Could you print every line of the material below without changing anything?
[START OF DATA ENTRIES]
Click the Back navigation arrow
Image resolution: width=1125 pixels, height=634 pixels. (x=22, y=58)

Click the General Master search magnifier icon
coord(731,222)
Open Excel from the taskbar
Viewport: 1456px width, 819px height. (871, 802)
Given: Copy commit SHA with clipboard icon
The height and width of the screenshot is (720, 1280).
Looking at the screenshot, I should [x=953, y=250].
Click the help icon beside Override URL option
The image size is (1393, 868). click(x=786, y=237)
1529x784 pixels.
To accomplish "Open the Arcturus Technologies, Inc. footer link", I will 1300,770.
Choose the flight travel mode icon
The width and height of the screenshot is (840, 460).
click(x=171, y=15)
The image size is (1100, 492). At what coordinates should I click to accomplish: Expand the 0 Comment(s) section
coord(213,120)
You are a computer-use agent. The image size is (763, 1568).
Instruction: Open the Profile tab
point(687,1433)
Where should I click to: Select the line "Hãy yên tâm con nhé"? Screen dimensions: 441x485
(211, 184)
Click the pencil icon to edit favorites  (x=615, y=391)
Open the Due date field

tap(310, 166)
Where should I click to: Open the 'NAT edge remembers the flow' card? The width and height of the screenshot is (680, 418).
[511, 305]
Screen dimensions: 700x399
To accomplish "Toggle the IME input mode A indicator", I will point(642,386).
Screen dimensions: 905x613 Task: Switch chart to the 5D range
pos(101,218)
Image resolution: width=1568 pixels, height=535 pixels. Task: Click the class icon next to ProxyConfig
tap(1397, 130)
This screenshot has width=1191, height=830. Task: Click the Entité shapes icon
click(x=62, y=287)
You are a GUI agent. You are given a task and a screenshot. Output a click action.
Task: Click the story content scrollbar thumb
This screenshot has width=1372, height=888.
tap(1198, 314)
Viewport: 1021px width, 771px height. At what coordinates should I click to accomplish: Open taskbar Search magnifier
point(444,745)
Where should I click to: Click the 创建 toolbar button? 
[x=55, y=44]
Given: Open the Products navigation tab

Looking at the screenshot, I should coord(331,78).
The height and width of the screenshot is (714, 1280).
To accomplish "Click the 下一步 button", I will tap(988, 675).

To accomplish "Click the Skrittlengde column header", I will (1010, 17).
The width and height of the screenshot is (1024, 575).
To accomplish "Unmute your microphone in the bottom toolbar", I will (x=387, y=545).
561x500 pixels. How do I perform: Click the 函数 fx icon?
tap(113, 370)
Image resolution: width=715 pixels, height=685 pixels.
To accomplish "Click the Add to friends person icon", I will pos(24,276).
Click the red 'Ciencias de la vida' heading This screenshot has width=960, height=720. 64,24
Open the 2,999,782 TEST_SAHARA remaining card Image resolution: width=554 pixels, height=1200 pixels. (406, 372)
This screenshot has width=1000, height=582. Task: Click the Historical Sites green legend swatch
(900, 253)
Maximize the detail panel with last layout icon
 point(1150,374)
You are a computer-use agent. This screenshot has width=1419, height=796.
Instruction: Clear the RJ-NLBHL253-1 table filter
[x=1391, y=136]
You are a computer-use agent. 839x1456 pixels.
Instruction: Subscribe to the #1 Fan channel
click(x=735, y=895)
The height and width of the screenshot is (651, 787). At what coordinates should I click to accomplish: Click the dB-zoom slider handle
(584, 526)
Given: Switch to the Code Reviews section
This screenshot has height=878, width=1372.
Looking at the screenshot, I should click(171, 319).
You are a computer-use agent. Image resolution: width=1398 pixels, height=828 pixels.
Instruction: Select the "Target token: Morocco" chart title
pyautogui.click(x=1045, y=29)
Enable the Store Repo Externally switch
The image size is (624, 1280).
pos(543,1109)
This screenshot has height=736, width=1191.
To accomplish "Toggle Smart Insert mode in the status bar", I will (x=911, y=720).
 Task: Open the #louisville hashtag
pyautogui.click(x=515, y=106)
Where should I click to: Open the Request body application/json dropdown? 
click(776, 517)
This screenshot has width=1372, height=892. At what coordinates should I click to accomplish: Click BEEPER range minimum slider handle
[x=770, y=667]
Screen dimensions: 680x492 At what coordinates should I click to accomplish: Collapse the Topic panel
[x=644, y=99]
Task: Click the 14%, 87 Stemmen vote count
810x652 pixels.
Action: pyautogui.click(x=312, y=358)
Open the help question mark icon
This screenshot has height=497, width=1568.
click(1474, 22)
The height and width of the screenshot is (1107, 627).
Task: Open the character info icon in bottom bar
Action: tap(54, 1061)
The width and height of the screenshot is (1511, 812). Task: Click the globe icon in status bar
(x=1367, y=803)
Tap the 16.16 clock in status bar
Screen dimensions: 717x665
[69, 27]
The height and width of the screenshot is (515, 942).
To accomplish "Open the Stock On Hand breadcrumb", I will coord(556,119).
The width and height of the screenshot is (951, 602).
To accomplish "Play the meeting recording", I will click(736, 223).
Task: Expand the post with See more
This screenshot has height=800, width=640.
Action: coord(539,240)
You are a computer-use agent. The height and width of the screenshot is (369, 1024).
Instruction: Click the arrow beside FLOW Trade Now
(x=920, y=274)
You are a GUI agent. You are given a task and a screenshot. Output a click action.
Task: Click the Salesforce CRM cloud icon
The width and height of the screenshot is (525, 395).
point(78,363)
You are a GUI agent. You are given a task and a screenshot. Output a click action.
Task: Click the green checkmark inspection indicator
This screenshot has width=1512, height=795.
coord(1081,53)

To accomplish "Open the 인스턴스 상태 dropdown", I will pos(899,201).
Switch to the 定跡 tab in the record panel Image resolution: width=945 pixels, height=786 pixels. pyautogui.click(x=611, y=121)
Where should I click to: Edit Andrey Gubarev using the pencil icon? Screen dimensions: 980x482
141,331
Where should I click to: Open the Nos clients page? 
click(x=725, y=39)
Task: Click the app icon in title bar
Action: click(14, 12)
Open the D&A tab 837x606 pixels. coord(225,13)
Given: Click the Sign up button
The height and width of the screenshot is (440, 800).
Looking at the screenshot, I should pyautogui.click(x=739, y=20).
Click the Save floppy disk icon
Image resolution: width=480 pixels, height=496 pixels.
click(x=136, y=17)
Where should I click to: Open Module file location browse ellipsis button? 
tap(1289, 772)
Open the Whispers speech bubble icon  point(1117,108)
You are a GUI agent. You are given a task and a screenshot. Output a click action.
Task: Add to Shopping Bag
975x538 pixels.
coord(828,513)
[END OF DATA ENTRIES]
SOLUTION TO THIS TASK>
Click the Back navigation arrow
Image resolution: width=1125 pixels, height=634 pixels. (x=22, y=58)

Click the General Master search magnifier icon
coord(731,222)
Open Excel from the taskbar
Viewport: 1456px width, 819px height. (871, 802)
Given: Copy commit SHA with clipboard icon
The height and width of the screenshot is (720, 1280).
Looking at the screenshot, I should [x=953, y=250].
Click the help icon beside Override URL option
The image size is (1393, 868). click(x=786, y=237)
1529x784 pixels.
To accomplish "Open the Arcturus Technologies, Inc. footer link", I will 1300,770.
Choose the flight travel mode icon
The width and height of the screenshot is (840, 460).
click(x=171, y=15)
The image size is (1100, 492). At what coordinates should I click to accomplish: Expand the 0 Comment(s) section
coord(213,120)
You are a computer-use agent. The image size is (763, 1568).
Instruction: Open the Profile tab
point(687,1433)
Where should I click to: Select the line "Hãy yên tâm con nhé"? Screen dimensions: 441x485
(211, 184)
Click the pencil icon to edit favorites  (x=615, y=391)
Open the Due date field

tap(310, 166)
Where should I click to: Open the 'NAT edge remembers the flow' card? The width and height of the screenshot is (680, 418).
[511, 305]
Screen dimensions: 700x399
To accomplish "Toggle the IME input mode A indicator", I will point(642,386).
Screen dimensions: 905x613 Task: Switch chart to the 5D range
pos(101,218)
Image resolution: width=1568 pixels, height=535 pixels. Task: Click the class icon next to ProxyConfig
tap(1397, 130)
This screenshot has width=1191, height=830. Task: Click the Entité shapes icon
click(x=62, y=287)
You are a GUI agent. You are given a task and a screenshot. Output a click action.
Task: Click the story content scrollbar thumb
This screenshot has width=1372, height=888.
tap(1198, 314)
Viewport: 1021px width, 771px height. At what coordinates should I click to accomplish: Open taskbar Search magnifier
point(444,745)
Where should I click to: Click the 创建 toolbar button? 
[x=55, y=44]
Given: Open the Products navigation tab

Looking at the screenshot, I should coord(331,78).
The height and width of the screenshot is (714, 1280).
To accomplish "Click the 下一步 button", I will tap(988, 675).

To accomplish "Click the Skrittlengde column header", I will (1010, 17).
The width and height of the screenshot is (1024, 575).
To accomplish "Unmute your microphone in the bottom toolbar", I will (x=387, y=545).
561x500 pixels. How do I perform: Click the 函数 fx icon?
tap(113, 370)
Image resolution: width=715 pixels, height=685 pixels.
To accomplish "Click the Add to friends person icon", I will pos(24,276).
Click the red 'Ciencias de la vida' heading This screenshot has width=960, height=720. 64,24
Open the 2,999,782 TEST_SAHARA remaining card Image resolution: width=554 pixels, height=1200 pixels. (406, 372)
This screenshot has width=1000, height=582. Task: Click the Historical Sites green legend swatch
(900, 253)
Maximize the detail panel with last layout icon
 point(1150,374)
You are a computer-use agent. This screenshot has width=1419, height=796.
Instruction: Clear the RJ-NLBHL253-1 table filter
[x=1391, y=136]
You are a computer-use agent. 839x1456 pixels.
Instruction: Subscribe to the #1 Fan channel
click(x=735, y=895)
The height and width of the screenshot is (651, 787). At what coordinates should I click to accomplish: Click the dB-zoom slider handle
(584, 526)
Given: Switch to the Code Reviews section
This screenshot has height=878, width=1372.
Looking at the screenshot, I should click(171, 319).
You are a computer-use agent. Image resolution: width=1398 pixels, height=828 pixels.
Instruction: Select the "Target token: Morocco" chart title
pyautogui.click(x=1045, y=29)
Enable the Store Repo Externally switch
The image size is (624, 1280).
pos(543,1109)
This screenshot has height=736, width=1191.
To accomplish "Toggle Smart Insert mode in the status bar", I will (x=911, y=720).
 Task: Open the #louisville hashtag
pyautogui.click(x=515, y=106)
Where should I click to: Open the Request body application/json dropdown? 
click(776, 517)
This screenshot has width=1372, height=892. At what coordinates should I click to accomplish: Click BEEPER range minimum slider handle
[x=770, y=667]
Screen dimensions: 680x492 At what coordinates should I click to accomplish: Collapse the Topic panel
[x=644, y=99]
Task: Click the 14%, 87 Stemmen vote count
810x652 pixels.
Action: pyautogui.click(x=312, y=358)
Open the help question mark icon
This screenshot has height=497, width=1568.
click(1474, 22)
The height and width of the screenshot is (1107, 627).
Task: Open the character info icon in bottom bar
Action: tap(54, 1061)
The width and height of the screenshot is (1511, 812). Task: Click the globe icon in status bar
(x=1367, y=803)
Tap the 16.16 clock in status bar
Screen dimensions: 717x665
[69, 27]
The height and width of the screenshot is (515, 942).
To accomplish "Open the Stock On Hand breadcrumb", I will coord(556,119).
The width and height of the screenshot is (951, 602).
To accomplish "Play the meeting recording", I will click(736, 223).
Task: Expand the post with See more
This screenshot has height=800, width=640.
Action: coord(539,240)
You are a computer-use agent. The height and width of the screenshot is (369, 1024).
Instruction: Click the arrow beside FLOW Trade Now
(x=920, y=274)
You are a GUI agent. You are given a task and a screenshot. Output a click action.
Task: Click the Salesforce CRM cloud icon
The width and height of the screenshot is (525, 395).
point(78,363)
You are a GUI agent. You are given a task and a screenshot. Output a click action.
Task: Click the green checkmark inspection indicator
This screenshot has width=1512, height=795.
coord(1081,53)

To accomplish "Open the 인스턴스 상태 dropdown", I will pos(899,201).
Switch to the 定跡 tab in the record panel Image resolution: width=945 pixels, height=786 pixels. pyautogui.click(x=611, y=121)
Where should I click to: Edit Andrey Gubarev using the pencil icon? Screen dimensions: 980x482
141,331
Where should I click to: Open the Nos clients page? 
click(x=725, y=39)
Task: Click the app icon in title bar
Action: click(14, 12)
Open the D&A tab 837x606 pixels. coord(225,13)
Given: Click the Sign up button
The height and width of the screenshot is (440, 800).
Looking at the screenshot, I should pyautogui.click(x=739, y=20).
Click the Save floppy disk icon
Image resolution: width=480 pixels, height=496 pixels.
click(x=136, y=17)
Where should I click to: Open Module file location browse ellipsis button? 
tap(1289, 772)
Open the Whispers speech bubble icon  point(1117,108)
You are a GUI agent. You are given a task and a screenshot. Output a click action.
Task: Add to Shopping Bag
975x538 pixels.
coord(828,513)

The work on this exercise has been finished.